3. Recommandations : Automatisation et Scripting
Une fois le câble géré, il faut nettoyer la couche logicielle. Même sans écran, certains processus continuent d’allouer de la mémoire. Pour éviter de modifier le BIOS à chaque fois, j’ai développé une solution d’automatisation.
Le Script PowerShell de Bascule (Switch)
Voici le code pour votre boîte à outils SysAdmin. Il modifie le registre pour le Hardware Scheduling et désactive/active le périphérique via pnputil.
Fichier : GPU_Switch.ps1
Clear-Host
Write-Host "=== RTX 30/40/50XX Headless Switch (IA/Gaming) ===" -ForegroundColor Green
Write-Host "1: Headless ON (AI optimized - iGPU)" -ForegroundColor Cyan
Write-Host "2: Headless OFF (Gaming RTX)" -ForegroundColor Yellow
$choice = Read-Host "Choix (1/2)"
if ($choice -eq "1") {
Write-Host "→ Headless IA ON..." -ForegroundColor Green
Set-ItemProperty -Path "HKLM:\SYSTEM\CurrentControlSet\Control\GraphicsDrivers" -Name "HwSchMode" -Value 2
pnputil /disable-device "PCI\VEN_10DE*DEV_*" | Out-Null
Write-Host "Reboot en 5s... (VRAM 100% IA après)" -ForegroundColor Green
Start-Sleep 5; Restart-Computer -Force
}
elseif ($choice -eq "2") {
Write-Host "→ Gaming RTX ON..." -ForegroundColor Yellow
pnputil /enable-device "PCI\VEN_10DE*DEV_*" | Out-Null
Set-ItemProperty -Path "HKLM:\SYSTEM\CurrentControlSet\Control\GraphicsDrivers" -Name "HwSchMode" -Value 1
Write-Host "Reboot en 5s... (RTX display after)" -ForegroundColor Yellow
Start-Sleep 5; Restart-Computer -Force
} else {
Write-Host "Invalid choice!" -ForegroundColor Red; Start-Sleep 2; & $MyInvocation.MyCommand.Path
}Et j’exécute le script powershell avec un batch ou j’ai mis le raccourci sur le bureau à exécuter en administrateur :
Fichier : GPU_Switch.bat
@echo off
powershell -ExecutionPolicy Bypass -WindowStyle Maximized -File "%~dp0GPU_Switch.ps1"
pauseLe Résultat Final
Une fois le mode « Headless » activé via le script et le câble basculé sur l’iGPU, voici l’état de la même carte RTX 5070 Ti :

Conclusion
Conclusion et Résultats : L’Efficacité au Service de la Performance
Après avoir mis en place ces optimisations et configuré l’environnement en mode « headless » avec les scripts appropriés, les résultats sont sans appel.
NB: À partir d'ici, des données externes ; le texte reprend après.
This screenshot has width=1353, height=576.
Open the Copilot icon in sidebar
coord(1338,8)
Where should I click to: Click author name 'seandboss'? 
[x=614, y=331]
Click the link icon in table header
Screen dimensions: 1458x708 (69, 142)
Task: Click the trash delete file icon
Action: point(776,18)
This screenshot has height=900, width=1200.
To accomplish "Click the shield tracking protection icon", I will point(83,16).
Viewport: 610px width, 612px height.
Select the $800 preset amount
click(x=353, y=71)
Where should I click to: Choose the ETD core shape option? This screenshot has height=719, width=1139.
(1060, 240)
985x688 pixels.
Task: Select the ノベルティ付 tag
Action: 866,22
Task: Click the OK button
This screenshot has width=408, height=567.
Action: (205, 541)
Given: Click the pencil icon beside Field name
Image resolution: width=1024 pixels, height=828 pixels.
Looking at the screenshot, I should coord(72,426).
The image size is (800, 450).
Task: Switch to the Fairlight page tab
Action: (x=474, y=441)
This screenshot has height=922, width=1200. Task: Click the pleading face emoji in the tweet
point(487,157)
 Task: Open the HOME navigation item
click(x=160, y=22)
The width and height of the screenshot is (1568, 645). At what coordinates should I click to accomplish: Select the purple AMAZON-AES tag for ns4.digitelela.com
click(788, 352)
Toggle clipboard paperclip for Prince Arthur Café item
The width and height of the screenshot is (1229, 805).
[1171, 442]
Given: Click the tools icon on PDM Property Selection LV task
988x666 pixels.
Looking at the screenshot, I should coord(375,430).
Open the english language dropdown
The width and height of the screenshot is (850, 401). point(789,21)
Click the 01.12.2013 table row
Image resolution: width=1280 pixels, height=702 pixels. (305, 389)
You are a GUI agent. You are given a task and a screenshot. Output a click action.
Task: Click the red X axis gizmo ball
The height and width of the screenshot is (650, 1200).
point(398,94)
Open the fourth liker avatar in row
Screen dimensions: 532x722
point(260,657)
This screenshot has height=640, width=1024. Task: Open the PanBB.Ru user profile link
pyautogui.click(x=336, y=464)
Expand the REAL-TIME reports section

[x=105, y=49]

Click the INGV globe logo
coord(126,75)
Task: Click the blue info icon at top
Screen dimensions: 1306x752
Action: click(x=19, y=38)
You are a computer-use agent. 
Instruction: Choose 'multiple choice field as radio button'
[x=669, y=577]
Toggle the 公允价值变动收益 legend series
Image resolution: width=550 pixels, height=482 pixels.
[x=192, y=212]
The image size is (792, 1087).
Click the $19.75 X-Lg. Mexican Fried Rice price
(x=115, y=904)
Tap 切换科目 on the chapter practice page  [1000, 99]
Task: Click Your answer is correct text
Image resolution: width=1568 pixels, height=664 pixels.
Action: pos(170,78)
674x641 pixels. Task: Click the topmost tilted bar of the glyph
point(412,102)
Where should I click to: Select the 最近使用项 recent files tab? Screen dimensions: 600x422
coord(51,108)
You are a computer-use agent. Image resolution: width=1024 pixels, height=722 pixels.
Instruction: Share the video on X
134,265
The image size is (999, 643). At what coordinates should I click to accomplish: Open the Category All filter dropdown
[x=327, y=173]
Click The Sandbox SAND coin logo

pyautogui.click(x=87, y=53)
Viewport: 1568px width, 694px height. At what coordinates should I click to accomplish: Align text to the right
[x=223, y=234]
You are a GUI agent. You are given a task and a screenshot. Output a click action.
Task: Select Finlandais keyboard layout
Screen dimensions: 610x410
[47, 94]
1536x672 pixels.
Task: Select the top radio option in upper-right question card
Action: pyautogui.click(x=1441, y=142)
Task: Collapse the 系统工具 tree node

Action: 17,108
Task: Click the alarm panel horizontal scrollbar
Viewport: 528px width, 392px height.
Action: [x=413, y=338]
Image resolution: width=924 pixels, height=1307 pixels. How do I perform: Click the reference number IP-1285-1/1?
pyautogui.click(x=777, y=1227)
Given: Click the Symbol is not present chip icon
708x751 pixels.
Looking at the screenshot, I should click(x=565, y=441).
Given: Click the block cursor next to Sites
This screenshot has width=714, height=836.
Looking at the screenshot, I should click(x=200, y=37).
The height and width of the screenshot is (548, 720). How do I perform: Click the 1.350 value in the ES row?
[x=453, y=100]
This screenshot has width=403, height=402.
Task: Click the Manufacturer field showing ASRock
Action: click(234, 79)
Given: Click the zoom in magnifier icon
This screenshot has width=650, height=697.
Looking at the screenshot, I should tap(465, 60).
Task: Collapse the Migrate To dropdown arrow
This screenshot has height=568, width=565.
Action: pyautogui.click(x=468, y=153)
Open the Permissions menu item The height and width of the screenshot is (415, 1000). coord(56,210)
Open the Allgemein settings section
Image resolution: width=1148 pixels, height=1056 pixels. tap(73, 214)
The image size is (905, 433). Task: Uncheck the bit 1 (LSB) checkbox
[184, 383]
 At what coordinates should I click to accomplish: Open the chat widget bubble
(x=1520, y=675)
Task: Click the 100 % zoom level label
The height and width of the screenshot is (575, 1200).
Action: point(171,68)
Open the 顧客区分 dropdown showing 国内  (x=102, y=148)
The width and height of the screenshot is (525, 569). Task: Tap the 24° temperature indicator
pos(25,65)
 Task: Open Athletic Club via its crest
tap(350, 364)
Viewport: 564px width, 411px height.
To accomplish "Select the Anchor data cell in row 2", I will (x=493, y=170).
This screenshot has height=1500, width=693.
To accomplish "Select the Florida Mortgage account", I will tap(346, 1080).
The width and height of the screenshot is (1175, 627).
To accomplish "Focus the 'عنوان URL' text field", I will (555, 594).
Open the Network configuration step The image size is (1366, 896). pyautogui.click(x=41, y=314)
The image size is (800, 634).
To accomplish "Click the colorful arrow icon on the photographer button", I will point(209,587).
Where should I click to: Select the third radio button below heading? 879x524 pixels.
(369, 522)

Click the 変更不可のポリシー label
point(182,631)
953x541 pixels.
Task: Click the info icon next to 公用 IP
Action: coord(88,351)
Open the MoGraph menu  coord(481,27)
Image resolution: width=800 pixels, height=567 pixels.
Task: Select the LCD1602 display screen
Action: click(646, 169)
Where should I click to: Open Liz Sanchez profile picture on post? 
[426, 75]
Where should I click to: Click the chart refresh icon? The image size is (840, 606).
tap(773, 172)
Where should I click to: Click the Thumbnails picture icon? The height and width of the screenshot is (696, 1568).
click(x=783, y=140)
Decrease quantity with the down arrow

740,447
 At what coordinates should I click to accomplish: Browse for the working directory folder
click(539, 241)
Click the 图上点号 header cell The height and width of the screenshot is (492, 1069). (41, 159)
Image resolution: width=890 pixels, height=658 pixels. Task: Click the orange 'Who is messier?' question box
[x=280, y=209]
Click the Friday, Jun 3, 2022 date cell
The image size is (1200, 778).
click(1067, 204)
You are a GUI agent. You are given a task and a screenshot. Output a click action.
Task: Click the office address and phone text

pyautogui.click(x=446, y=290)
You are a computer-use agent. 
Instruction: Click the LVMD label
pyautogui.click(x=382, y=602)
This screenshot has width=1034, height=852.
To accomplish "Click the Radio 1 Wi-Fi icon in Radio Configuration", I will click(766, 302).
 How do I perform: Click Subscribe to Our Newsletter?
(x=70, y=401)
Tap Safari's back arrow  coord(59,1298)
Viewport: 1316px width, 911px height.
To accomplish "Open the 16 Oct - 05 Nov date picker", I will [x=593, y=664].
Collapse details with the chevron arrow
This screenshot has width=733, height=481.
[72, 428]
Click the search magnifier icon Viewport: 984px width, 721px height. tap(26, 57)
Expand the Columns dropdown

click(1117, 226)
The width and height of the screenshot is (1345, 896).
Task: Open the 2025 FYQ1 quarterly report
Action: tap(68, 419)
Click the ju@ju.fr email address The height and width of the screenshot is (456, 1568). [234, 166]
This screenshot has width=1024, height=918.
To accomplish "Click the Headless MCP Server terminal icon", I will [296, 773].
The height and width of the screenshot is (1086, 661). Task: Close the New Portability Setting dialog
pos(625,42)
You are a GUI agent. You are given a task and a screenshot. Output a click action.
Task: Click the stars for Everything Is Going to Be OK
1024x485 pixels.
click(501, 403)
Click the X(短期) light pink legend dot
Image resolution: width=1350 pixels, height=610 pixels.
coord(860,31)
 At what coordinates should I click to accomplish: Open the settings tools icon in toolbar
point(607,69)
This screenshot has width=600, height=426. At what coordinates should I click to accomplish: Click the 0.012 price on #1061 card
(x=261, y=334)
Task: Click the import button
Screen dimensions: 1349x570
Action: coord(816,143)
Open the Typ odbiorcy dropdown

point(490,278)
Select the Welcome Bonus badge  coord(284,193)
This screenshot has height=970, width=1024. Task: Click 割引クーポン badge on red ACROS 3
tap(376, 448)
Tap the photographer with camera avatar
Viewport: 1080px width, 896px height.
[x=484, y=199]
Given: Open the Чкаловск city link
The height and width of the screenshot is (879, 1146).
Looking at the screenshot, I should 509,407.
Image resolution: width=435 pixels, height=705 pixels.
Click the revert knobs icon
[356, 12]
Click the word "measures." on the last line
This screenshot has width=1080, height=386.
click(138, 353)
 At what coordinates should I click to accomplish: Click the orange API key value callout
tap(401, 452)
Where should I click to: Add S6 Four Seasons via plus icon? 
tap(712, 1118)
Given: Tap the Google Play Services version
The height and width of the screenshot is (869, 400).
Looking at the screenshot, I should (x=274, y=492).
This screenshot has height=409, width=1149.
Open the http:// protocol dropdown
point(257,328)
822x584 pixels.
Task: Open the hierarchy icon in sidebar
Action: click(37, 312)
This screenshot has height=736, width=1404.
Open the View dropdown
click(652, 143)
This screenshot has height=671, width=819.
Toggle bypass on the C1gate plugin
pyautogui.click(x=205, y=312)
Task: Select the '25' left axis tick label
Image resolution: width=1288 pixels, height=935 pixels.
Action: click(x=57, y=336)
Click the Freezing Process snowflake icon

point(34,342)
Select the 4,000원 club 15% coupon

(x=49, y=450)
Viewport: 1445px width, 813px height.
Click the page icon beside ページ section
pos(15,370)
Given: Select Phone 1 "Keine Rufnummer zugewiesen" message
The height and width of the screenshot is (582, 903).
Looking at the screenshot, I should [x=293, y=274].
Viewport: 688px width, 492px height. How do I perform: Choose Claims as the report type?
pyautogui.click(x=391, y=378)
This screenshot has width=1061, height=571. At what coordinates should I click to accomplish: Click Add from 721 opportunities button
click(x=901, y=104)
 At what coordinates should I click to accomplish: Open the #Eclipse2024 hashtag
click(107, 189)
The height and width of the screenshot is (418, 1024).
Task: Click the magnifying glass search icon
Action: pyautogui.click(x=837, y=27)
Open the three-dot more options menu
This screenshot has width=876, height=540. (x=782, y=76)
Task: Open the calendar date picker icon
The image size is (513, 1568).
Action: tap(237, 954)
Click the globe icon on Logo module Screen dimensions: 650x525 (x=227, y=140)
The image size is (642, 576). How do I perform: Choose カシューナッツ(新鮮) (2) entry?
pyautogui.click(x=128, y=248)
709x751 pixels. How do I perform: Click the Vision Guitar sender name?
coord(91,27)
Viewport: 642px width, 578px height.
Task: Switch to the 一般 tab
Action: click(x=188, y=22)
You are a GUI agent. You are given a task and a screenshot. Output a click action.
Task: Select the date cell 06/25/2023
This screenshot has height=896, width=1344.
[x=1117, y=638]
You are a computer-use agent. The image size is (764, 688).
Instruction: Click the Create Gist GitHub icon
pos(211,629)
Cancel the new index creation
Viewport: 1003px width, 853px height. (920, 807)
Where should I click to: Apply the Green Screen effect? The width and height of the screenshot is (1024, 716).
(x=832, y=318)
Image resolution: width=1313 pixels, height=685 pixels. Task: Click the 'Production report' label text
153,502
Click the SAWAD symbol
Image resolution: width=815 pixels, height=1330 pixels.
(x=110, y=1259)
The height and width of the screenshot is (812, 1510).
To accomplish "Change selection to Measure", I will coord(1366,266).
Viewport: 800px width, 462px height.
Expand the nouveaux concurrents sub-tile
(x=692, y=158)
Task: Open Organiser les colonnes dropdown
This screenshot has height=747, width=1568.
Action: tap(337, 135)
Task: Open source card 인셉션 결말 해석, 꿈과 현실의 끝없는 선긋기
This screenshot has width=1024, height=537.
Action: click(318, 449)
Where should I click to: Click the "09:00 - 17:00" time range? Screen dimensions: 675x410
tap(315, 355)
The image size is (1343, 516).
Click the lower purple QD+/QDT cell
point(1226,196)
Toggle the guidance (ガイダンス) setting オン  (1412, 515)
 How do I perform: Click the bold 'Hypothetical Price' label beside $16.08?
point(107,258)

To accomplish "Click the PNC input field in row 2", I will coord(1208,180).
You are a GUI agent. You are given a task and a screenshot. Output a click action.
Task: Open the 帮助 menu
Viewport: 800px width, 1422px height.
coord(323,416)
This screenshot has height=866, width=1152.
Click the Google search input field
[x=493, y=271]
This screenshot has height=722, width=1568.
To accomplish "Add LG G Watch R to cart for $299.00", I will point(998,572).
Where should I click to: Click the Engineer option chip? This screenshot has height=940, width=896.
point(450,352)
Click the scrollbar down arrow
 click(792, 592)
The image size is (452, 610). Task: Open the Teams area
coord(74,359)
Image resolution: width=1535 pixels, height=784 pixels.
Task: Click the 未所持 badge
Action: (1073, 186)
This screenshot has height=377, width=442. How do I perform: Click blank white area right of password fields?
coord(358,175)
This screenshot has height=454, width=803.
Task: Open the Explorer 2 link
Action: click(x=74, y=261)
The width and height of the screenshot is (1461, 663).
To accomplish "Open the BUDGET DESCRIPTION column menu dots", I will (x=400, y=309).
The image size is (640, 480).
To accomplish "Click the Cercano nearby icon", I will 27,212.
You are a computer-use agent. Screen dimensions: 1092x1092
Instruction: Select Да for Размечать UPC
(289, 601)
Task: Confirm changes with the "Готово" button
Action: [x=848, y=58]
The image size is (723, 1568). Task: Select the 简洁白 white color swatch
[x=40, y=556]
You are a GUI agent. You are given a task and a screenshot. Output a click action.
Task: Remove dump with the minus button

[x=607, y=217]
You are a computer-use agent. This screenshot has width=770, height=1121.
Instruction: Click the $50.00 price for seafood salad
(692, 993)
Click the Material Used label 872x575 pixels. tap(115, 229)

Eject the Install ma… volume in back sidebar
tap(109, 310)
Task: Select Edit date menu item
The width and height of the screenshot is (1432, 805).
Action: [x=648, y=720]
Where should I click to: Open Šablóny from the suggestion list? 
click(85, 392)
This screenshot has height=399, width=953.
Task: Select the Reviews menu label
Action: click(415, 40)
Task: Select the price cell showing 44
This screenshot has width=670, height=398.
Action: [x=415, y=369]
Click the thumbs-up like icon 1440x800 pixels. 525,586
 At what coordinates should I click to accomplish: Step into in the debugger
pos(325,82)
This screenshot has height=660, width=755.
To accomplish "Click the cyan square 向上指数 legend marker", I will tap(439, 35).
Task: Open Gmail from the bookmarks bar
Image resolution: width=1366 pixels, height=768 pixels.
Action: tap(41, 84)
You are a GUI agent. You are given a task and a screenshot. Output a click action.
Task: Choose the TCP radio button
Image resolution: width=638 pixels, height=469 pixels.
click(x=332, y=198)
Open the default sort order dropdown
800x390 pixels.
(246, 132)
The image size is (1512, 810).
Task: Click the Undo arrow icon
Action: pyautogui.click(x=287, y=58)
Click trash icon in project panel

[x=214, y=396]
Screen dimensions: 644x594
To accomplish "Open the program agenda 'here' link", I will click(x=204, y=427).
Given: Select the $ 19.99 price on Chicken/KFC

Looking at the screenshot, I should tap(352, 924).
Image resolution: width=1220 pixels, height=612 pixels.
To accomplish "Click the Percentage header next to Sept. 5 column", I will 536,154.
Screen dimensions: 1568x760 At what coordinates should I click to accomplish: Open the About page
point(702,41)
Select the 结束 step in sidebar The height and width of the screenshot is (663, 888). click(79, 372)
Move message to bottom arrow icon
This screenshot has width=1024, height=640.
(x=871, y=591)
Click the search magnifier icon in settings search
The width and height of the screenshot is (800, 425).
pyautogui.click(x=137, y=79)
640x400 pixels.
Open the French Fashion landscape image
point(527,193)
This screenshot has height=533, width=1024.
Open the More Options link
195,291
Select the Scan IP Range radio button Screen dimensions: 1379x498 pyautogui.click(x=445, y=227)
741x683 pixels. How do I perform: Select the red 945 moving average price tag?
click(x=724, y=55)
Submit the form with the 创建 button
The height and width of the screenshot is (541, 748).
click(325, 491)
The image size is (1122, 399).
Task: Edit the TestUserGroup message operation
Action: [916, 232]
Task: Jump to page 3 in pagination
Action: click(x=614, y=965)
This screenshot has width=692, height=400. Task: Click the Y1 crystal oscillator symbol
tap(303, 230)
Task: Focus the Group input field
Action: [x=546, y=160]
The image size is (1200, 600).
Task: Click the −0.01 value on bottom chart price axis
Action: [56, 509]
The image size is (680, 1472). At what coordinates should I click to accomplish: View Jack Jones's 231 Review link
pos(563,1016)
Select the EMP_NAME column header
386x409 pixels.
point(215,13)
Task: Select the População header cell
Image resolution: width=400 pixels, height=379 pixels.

Cette approche ne se contente pas de libérer de la ressource brute, elle transforme radicalement le workflow d’entraînement.
1. Un Gain de Temps Majeur
L’optimisation de la gestion des ressources a un impact direct sur la rapidité d’exécution. Sur un cycle d’entraînement lourd qui nécessitait auparavant 8 heures, le temps de traitement est descendu à 5 heures. Cette réduction de près de 40 % permet d’accélérer les itérations de recherche et de développement de manière significative.
2. Libération Totale de la VRAM
L’un des plus grands défis en scripting IA est de s’assurer que les ressources sont correctement restituées au système une fois la tâche terminée. Grâce au déchargement dynamique et à la suppression des processus graphiques inutiles, l’utilisation de la VRAM retombe pratiquement à 0 % (seulement 222 Mo utilisés sur 16 Go, soit 1,4 %) dès que l’entraînement s’arrête. Cela garantit que la carte est immédiatement prête pour une nouvelle tâche sans nécessiter de redémarrage ou de nettoyage manuel des processus « zombies ».
3. Sobriété Énergétique
Enfin, la gestion thermique et électrique est optimisée. En mode veille (idle), une fois les scripts terminés, la consommation de la carte tombe sous la barre des 24W. Pour une carte de cette puissance (capable de monter jusqu’à 300W), ce niveau de consommation est extrêmement raisonnable, permettant de laisser le serveur tourner H24 sans impact écologique ou financier démesuré.

En maîtrisant ainsi votre VRAM et vos scripts de déchargement, vous ne maximisez pas seulement la puissance de votre GPU : vous optimisez sa durée de vie et votre propre productivité.